## Exercise objective:
Reproduce all entries word for word.

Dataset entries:
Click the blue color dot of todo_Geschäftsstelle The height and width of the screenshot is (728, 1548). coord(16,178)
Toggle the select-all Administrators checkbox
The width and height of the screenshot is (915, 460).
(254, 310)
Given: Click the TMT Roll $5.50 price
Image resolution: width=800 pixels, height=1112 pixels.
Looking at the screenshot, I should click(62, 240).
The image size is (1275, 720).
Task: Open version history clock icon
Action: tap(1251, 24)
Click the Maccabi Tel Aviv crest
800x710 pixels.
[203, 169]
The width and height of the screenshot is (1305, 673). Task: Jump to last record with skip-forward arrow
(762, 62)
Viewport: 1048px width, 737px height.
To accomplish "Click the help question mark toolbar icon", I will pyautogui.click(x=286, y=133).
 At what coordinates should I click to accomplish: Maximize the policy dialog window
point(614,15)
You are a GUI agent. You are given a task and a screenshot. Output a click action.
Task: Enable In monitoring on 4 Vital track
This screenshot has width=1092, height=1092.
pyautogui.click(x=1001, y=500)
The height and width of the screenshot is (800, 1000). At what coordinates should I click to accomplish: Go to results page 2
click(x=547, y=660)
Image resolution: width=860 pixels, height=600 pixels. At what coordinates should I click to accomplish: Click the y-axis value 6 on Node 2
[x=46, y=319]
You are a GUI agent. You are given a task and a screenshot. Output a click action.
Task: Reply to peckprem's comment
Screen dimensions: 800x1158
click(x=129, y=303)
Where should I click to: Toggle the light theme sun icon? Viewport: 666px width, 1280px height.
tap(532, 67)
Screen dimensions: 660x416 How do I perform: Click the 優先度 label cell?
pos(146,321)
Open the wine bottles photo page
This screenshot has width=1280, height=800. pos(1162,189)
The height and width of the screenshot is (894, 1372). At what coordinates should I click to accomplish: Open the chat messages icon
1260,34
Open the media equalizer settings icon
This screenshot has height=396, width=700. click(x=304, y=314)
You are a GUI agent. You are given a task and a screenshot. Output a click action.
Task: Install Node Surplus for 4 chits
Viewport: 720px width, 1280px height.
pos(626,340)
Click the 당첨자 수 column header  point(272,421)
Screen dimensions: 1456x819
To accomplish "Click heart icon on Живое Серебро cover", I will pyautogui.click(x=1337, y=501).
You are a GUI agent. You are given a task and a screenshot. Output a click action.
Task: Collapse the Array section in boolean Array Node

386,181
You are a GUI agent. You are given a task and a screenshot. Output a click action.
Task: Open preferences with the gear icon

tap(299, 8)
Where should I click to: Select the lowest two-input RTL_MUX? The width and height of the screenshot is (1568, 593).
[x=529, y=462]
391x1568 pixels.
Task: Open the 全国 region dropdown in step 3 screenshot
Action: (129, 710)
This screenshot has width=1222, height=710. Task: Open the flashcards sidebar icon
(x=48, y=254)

## Reply to the exercise:
Click the blue color dot of todo_Geschäftsstelle The height and width of the screenshot is (728, 1548). coord(16,178)
Toggle the select-all Administrators checkbox
The width and height of the screenshot is (915, 460).
(254, 310)
Given: Click the TMT Roll $5.50 price
Image resolution: width=800 pixels, height=1112 pixels.
Looking at the screenshot, I should click(62, 240).
The image size is (1275, 720).
Task: Open version history clock icon
Action: tap(1251, 24)
Click the Maccabi Tel Aviv crest
800x710 pixels.
[203, 169]
The width and height of the screenshot is (1305, 673). Task: Jump to last record with skip-forward arrow
(762, 62)
Viewport: 1048px width, 737px height.
To accomplish "Click the help question mark toolbar icon", I will pyautogui.click(x=286, y=133).
 At what coordinates should I click to accomplish: Maximize the policy dialog window
point(614,15)
You are a GUI agent. You are given a task and a screenshot. Output a click action.
Task: Enable In monitoring on 4 Vital track
This screenshot has width=1092, height=1092.
pyautogui.click(x=1001, y=500)
The height and width of the screenshot is (800, 1000). At what coordinates should I click to accomplish: Go to results page 2
click(x=547, y=660)
Image resolution: width=860 pixels, height=600 pixels. At what coordinates should I click to accomplish: Click the y-axis value 6 on Node 2
[x=46, y=319]
You are a GUI agent. You are given a task and a screenshot. Output a click action.
Task: Reply to peckprem's comment
Screen dimensions: 800x1158
click(x=129, y=303)
Where should I click to: Toggle the light theme sun icon? Viewport: 666px width, 1280px height.
tap(532, 67)
Screen dimensions: 660x416 How do I perform: Click the 優先度 label cell?
pos(146,321)
Open the wine bottles photo page
This screenshot has width=1280, height=800. pos(1162,189)
The height and width of the screenshot is (894, 1372). At what coordinates should I click to accomplish: Open the chat messages icon
1260,34
Open the media equalizer settings icon
This screenshot has height=396, width=700. click(x=304, y=314)
You are a GUI agent. You are given a task and a screenshot. Output a click action.
Task: Install Node Surplus for 4 chits
Viewport: 720px width, 1280px height.
pos(626,340)
Click the 당첨자 수 column header  point(272,421)
Screen dimensions: 1456x819
To accomplish "Click heart icon on Живое Серебро cover", I will pyautogui.click(x=1337, y=501).
You are a GUI agent. You are given a task and a screenshot. Output a click action.
Task: Collapse the Array section in boolean Array Node

386,181
You are a GUI agent. You are given a task and a screenshot. Output a click action.
Task: Open preferences with the gear icon

tap(299, 8)
Where should I click to: Select the lowest two-input RTL_MUX? The width and height of the screenshot is (1568, 593).
[x=529, y=462]
391x1568 pixels.
Task: Open the 全国 region dropdown in step 3 screenshot
Action: (129, 710)
This screenshot has width=1222, height=710. Task: Open the flashcards sidebar icon
(x=48, y=254)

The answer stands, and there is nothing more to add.